**TEXT:**

:::

A conscious culture of wellness and empowerment, with Cisco’s Chief People Officer

May 4, 2023

From the World Economic Forum in Davos, Francine Katsoudas, Executive Vice President and Chief People, Policy & Purpose Officer at Cisco, joins Women on the Move host Sam Saperstein to talk about her journey at Cisco, the idea of empowering managers in a hybrid workplace, and why Cisco includes mental health professionals in company meetings to support a culture of wellness.

Francine started working in Cisco’s contact center more than 25 years ago. Her first job was providing first-level technical support, despite not having much of a technical background. Francine credits the leader who hired her for believing in her potential to learn the skills needed for the role. Since then, she’s sought a variety of positions within the company, telling Sam that she believes there’s power in collecting experiences. “And so I would have one role and I would [ask myself] okay, what have I learned on this role and what do I still need to learn?” she says. “And I think that focus on learning really helped to navigate me through the company.”

She says she moved into HR about 15 years ago, which led to her current role of Chief People Officer. “I focus on people, policy, and purpose,” she tells Sam. “And what that means is that together with our team, we focus on how our people organization, how government affairs, how real estate, how building a digital agenda all come together in service of our company and our purpose, which is the power and inclusive future for all.”

Empowering managers

One focus of her job in the last few years has been hybrid work and work-life balance. At Cisco, she says, technology had enabled virtual work even before the pandemic—and so when the pandemic forced people out of offices, Cisco already had historical data showing that employees’ “promotion velocity” was the same whether they worked remotely or onsite.

“The approach that we have within the company is to really focus on the work and what is best as it relates to the team,” she says. “And so we've basically decentralized that decision. We ask leaders to make the best decision for their team. We also ask them to experiment.”

She notes that over time, the role of leaders has evolved. “I think it will continue to evolve, meaning that our leaders now I think have to be a bit more customized as it relates to how they approach every individual” she explains. “As we went through the pandemic, we asked our leaders to understand, how are your people doing? What do they have going on? Check in on them, right? I think we got rid of this belief that there's a one-size-fits-all approach to leadership.”

:::

**REQUIRED TASKS:**
a – In the article on Cisco's Chief People Officer, what was Francine Katsoudas's first job at Cisco?
b – Extend the article on Cisco's Chief People Officer, picking up right after its final paragraph.

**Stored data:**

:::

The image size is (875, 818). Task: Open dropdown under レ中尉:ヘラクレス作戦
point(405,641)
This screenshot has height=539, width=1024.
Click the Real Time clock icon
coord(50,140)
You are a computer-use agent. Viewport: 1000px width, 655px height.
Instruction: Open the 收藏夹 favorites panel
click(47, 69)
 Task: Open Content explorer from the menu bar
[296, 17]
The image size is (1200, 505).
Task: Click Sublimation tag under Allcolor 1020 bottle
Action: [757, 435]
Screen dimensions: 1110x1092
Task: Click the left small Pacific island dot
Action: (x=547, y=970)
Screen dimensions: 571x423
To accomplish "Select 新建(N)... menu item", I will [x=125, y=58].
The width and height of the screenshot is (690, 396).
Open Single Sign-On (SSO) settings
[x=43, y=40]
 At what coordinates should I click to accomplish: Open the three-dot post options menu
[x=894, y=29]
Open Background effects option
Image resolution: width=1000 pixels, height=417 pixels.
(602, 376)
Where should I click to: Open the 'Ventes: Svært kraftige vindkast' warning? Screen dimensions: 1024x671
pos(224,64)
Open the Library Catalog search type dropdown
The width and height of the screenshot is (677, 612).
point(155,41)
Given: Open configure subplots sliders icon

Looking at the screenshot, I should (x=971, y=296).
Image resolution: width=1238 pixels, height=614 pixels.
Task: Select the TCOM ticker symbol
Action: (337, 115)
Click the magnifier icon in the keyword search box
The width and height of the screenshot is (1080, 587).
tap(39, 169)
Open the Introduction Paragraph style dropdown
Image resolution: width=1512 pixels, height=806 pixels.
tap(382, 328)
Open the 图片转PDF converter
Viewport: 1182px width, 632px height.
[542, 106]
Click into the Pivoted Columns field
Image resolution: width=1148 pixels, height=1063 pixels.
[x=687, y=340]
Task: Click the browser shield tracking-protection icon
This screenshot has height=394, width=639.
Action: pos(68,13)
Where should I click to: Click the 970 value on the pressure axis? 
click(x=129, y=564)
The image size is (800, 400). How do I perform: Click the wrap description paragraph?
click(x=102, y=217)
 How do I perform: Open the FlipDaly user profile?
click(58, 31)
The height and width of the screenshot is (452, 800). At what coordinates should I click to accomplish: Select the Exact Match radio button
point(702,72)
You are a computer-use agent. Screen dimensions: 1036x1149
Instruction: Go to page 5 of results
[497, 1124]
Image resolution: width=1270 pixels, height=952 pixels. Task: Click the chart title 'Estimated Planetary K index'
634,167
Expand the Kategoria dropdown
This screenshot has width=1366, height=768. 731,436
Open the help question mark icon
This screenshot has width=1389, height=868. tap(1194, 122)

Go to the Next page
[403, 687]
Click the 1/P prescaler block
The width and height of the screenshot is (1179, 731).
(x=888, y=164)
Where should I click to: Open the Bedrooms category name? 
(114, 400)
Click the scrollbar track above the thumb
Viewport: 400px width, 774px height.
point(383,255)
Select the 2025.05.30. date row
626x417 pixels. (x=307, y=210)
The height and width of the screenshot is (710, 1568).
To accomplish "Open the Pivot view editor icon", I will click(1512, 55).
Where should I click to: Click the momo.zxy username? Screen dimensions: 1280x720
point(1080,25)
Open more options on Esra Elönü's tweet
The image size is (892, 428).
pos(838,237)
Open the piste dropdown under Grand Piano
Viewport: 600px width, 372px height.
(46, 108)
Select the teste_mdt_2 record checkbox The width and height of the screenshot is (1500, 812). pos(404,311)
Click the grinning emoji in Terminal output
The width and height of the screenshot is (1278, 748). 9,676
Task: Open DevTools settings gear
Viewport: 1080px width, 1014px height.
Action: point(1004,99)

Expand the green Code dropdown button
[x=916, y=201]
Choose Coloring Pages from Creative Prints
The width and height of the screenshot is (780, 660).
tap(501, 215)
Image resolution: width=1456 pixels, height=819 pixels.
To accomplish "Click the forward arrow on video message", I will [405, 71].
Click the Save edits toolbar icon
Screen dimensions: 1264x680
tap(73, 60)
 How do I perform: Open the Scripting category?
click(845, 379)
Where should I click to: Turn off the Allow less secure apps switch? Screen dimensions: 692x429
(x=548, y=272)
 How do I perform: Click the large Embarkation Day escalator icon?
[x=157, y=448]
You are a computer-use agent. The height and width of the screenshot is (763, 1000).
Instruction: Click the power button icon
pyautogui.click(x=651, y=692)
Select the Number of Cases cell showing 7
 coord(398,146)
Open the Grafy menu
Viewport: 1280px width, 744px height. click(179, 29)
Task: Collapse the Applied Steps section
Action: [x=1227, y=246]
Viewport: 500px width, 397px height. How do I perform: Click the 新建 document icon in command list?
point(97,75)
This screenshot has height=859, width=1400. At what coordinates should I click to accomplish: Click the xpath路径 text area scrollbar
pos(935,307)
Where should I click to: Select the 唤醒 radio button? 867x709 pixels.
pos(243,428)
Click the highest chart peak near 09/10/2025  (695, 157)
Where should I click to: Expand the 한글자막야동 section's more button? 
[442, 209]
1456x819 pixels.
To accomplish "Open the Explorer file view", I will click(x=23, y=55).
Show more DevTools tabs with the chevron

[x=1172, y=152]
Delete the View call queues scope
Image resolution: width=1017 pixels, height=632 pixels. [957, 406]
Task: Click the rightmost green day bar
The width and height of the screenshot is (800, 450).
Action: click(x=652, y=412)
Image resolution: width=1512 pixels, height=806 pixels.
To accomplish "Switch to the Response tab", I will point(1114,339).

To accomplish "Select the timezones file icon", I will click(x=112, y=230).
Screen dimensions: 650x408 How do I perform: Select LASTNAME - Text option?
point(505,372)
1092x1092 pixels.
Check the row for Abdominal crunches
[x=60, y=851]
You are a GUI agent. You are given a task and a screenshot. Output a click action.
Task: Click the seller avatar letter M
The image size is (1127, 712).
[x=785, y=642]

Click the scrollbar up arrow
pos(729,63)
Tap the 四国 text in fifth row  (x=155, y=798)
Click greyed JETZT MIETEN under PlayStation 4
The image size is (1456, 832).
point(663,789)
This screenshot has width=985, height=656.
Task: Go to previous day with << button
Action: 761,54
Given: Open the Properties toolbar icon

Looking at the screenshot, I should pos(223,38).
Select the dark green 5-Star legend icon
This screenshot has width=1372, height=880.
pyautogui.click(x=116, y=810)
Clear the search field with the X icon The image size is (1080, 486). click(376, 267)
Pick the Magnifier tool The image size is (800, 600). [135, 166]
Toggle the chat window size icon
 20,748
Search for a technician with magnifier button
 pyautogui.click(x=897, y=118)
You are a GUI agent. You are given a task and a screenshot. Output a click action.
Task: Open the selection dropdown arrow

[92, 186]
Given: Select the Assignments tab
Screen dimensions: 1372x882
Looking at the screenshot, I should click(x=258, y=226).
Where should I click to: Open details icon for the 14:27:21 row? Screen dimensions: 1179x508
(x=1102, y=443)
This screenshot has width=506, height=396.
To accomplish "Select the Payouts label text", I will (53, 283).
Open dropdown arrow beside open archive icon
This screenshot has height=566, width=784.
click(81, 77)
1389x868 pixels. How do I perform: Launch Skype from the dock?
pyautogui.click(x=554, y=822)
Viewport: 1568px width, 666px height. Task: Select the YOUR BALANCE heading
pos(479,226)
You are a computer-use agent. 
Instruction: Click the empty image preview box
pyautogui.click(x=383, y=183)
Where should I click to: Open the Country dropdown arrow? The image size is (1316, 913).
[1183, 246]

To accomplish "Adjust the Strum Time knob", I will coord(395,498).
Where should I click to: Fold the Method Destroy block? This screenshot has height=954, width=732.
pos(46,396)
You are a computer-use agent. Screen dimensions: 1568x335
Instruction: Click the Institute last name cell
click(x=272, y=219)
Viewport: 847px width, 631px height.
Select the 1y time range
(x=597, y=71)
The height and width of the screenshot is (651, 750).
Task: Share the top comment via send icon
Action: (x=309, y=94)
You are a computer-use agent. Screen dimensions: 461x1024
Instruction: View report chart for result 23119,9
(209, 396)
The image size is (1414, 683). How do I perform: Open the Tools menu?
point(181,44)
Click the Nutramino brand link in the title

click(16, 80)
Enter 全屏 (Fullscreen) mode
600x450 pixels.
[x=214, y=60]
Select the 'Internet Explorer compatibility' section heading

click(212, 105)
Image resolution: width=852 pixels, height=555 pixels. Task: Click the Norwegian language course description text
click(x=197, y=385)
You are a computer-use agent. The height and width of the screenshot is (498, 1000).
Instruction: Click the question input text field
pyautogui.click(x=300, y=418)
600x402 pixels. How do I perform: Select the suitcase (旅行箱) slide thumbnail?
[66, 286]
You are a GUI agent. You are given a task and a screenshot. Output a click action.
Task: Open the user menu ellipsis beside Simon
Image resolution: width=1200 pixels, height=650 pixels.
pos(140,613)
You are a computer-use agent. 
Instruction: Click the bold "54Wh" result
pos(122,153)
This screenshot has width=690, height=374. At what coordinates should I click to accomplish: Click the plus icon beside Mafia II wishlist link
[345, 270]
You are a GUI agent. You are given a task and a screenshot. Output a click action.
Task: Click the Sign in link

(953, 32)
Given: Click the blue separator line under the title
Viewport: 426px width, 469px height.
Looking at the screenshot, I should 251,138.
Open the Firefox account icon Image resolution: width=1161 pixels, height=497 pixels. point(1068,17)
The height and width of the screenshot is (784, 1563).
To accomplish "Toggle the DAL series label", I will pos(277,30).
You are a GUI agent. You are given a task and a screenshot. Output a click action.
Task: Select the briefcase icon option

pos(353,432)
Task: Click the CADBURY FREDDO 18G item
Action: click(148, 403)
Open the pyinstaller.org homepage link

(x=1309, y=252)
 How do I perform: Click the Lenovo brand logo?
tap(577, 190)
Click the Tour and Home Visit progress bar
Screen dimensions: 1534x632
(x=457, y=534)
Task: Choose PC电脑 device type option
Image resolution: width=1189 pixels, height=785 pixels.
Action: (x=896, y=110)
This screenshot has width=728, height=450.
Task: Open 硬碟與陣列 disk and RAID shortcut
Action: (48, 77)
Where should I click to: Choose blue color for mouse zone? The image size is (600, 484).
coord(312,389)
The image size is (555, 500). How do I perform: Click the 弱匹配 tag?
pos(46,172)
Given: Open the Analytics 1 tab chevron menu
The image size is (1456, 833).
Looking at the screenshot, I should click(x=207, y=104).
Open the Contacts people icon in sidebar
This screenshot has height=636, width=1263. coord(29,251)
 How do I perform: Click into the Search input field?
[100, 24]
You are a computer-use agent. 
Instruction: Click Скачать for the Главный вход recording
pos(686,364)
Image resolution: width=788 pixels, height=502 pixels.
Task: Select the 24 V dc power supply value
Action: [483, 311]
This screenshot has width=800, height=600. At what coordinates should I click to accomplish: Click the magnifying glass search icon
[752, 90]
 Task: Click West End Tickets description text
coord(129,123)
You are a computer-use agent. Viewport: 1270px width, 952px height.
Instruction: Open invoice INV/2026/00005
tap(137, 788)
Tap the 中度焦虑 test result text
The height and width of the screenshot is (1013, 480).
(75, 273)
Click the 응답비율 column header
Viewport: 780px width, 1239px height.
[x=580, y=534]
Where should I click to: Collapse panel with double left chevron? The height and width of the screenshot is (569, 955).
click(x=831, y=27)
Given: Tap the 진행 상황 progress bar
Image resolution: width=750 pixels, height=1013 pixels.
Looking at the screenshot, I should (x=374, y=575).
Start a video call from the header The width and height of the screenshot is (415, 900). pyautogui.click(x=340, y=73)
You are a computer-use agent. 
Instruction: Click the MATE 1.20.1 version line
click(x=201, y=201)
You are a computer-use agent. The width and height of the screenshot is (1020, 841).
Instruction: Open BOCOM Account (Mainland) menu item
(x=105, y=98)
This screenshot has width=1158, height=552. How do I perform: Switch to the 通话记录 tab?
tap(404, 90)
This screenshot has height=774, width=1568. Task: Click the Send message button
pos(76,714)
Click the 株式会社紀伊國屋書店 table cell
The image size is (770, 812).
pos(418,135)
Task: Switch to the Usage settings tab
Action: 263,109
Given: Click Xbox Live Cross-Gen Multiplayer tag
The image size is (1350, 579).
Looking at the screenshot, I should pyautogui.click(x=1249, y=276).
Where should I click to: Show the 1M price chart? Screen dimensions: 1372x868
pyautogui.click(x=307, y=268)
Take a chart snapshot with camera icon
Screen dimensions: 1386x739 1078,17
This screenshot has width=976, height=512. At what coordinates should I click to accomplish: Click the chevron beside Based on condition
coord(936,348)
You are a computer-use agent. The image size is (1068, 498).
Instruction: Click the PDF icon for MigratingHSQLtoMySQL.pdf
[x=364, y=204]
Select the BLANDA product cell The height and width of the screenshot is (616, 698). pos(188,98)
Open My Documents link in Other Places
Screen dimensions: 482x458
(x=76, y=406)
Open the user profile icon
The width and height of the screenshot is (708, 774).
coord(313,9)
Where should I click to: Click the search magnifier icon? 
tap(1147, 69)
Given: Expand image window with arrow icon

:::

**ANSWERS BY TASK:**
a – Providing first-level technical support in Cisco's contact center.

b –
A culture of wellness

When it comes to helping women in particular navigate and succeed in their careers, Francine notes that Cisco relies on what they call their conscious culture. “Our conscious culture is this belief that every single employee owns the culture,” she notes. “We as a company have to focus on the environment, we have to focus on the experience and our principles. Part of how we do that is we have to be really overt in talking about what's not working. And I think when you do that, you build trust with your teams and they know that if there's something that you can do better, that you're willing to work it because you were willing to say it in front of the entire company.”

Once specific strategy that’s worked at Cisco is having a mental health practitioner attend every monthly meeting. “What will end up happening is we'll take questions about, hey, what's our strategy for security? Where are we going? Hey, there's this new program. Oh wait, we have a question for Dr. Zane. Dr. Zane, there's a question here about how do you handle anxiety?" Francine says. And when employees have actively received that message that it’s okay to ask about mental health issues, they feel empowered to embrace their mental health as a critical component of their work life.

Looking forward, Francine has three main goals on her 2023 agenda. The first priority is around hybrid work and ensuring that leaders are making the best decisions about how their teams can be at their best. Next is something the company calls resilient communities: the idea of how they show up in the communities in a way that builds lasting success. And her third item is focusing on people and taking the conversation around wellbeing and career growth to the next level.